TO-DO LIST:
a) From the excerpt below on Noel's employment at Boeing, list every benefit that made offsite positions attractive to employees.
b) According to the excerpt below on Noel's employment at Boeing, at what labor grade was Noel hired?
c) Carry on the excerpt below on Noel's employment at Boeing, starting right after its final sentence.

EXTRACT PROVIDED:
(begin)

Noel is a black Haitian national, who began working for Boeing in 1990 as a sheet metal assembler at its Ridely Park, Pennsylvania facility.1 Noel was hired at Labor Grade 5 and repaired Chinook 47 aircraft. The terms of Noel's employment were governed by a collective bargaining agreement (“CBA”) between Boeing and the International Union of United Automobile Aerospace and Agricultural Implement Workers of America Local 1069, as well as internal Boeing policies.

Boeing employees were occasionally offered an opportunity to work at offsite locations. Because employees working offsite received greater pay, per diems and additional training, offsite positions were coveted and individuals volunteered for these assignments. Any promotions and corresponding raises were limited to the duration of the offsite assignment. According to the CBA that governed Noel's employment, seniority was not the only factor that Boeing considered when assigning workers offsite. Rather, skill and ability were the determining factors, and seniority was only considered when those factors were equal.

(end)

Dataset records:
(begin)

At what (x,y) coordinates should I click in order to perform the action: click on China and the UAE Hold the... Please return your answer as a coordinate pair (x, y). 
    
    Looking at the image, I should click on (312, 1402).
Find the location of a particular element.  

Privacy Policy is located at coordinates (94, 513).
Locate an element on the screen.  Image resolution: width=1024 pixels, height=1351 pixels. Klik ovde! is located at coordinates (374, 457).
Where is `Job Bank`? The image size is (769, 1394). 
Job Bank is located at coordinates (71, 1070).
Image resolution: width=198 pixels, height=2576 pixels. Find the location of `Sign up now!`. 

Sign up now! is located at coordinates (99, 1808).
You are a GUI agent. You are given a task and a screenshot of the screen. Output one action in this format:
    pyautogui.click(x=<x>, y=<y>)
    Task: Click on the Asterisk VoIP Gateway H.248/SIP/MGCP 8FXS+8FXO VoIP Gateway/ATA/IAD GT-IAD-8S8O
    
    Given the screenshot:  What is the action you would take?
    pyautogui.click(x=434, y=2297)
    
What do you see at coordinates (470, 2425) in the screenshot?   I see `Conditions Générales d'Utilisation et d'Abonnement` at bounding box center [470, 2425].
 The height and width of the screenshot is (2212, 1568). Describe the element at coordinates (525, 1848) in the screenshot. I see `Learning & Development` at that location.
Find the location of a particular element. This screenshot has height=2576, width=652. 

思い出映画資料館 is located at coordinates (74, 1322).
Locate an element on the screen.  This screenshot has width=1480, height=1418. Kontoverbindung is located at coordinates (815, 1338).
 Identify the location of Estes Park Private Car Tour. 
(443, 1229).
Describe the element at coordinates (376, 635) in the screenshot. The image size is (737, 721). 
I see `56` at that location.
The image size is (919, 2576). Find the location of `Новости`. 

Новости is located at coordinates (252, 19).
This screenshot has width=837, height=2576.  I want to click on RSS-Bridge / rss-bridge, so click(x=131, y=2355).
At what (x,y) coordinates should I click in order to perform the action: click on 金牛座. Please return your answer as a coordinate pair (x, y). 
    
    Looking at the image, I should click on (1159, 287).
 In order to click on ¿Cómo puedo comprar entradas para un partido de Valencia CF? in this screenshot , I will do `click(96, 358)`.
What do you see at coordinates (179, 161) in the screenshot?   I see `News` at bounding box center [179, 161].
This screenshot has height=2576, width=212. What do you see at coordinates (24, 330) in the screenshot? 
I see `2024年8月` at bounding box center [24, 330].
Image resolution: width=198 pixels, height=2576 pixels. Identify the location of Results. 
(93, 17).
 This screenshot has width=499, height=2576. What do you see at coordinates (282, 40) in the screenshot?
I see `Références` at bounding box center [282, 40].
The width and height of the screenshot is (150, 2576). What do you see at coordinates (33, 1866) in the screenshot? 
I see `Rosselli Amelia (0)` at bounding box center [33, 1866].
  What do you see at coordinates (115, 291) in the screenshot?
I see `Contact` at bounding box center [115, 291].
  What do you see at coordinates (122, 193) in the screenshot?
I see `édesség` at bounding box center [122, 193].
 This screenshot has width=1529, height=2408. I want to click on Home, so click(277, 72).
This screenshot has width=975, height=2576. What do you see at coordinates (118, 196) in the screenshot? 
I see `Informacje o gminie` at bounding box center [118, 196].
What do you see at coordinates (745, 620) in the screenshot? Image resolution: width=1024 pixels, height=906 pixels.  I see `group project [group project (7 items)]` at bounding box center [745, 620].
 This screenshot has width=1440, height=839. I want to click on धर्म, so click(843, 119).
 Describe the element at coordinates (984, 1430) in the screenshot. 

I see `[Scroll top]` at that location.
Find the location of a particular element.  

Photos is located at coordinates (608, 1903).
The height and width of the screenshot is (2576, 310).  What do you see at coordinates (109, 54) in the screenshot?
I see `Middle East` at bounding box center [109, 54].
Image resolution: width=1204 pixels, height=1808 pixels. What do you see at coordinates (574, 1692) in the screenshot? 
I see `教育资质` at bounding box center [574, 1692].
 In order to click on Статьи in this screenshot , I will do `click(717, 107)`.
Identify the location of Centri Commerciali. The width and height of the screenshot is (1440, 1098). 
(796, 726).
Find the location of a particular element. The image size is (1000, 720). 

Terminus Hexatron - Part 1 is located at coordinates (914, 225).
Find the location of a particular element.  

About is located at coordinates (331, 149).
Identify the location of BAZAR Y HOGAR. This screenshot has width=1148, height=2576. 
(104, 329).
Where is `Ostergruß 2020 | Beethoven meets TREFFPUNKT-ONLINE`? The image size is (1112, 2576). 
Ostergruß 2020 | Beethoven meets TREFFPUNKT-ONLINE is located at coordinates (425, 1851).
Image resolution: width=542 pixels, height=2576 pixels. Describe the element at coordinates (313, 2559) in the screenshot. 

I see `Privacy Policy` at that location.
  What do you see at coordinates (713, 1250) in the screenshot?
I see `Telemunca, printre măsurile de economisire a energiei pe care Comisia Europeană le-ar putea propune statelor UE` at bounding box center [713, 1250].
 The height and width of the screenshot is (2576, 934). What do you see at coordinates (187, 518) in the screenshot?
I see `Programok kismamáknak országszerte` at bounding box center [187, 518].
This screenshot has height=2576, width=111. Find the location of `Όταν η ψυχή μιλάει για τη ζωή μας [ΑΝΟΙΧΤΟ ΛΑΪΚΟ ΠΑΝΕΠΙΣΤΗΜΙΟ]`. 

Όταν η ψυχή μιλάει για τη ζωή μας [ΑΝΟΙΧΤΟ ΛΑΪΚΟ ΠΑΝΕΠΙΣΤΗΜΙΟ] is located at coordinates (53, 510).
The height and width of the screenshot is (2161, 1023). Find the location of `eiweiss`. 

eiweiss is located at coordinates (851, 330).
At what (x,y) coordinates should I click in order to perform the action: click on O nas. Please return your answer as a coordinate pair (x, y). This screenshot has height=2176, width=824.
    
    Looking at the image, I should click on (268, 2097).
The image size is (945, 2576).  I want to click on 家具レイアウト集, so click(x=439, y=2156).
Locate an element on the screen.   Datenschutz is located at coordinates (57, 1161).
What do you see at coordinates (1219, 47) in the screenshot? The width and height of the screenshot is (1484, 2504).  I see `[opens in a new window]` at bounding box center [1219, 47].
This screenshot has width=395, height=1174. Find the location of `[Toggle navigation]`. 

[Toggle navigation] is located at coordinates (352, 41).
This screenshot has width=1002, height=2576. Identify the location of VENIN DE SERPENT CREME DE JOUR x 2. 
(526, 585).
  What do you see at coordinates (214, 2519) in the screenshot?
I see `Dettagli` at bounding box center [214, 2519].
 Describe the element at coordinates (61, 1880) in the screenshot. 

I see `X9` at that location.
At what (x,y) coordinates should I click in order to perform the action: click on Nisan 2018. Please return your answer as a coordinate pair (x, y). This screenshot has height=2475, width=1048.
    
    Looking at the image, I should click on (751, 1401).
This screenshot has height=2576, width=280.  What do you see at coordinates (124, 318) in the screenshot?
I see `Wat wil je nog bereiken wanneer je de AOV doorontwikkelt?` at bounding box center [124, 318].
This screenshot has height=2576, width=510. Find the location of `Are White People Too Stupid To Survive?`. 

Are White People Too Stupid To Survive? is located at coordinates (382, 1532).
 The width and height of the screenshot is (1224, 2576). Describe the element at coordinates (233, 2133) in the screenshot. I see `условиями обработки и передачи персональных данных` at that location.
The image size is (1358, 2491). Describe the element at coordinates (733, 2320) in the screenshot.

(end)

TASK RESPONSES:
a)
- Greater pay
- Per diems
- Additional training

b) Labor Grade 5

c)
Noel took his first offsite assignment in 1991 at a Boeing facility in Shreveport, Louisiana; this lasted approximately six months. Although he sought an offsite assignment in May 2002, Noel was not assigned offsite again until November 2002, when he was designated an aircraft mechanic to work on modifications to the V-22 Osprey at the Bell Helicopter facility in Amarillo, Texas. That assignment resulted in Noel's labor grade rising from 7 to 8; he also received a $57 per diem. After two weeks of working in Amarillo, Noel's salary was increased from $26.11 per hour to $28.75 per hour.

Around the same time, Chris Carlin and Gary Newman, both white employees, were also assigned to Amarillo from the Ridley Park facility. They too were reclassified from Labor Grade 7 aircraft assemblers to offsite mechanics at Labor Grade 8. After working in Amarillo for seven months, Carlin and Newman were promoted to Offsite Mechanic General, Labor Grade 11, while Noel remained at the lower paying Grade 8. In September 2003, Noel complained about these promotions to a union representative and a Boeing labor relations representative. His complaints went unanswered. Noel filed a Title VII suit against Boeing and one of its managers alleging discrimination based on race and national origin. On March 25, 2005, Noel filed a formal grievance with the Equal Employment Opportunity Commission (“EEOC”).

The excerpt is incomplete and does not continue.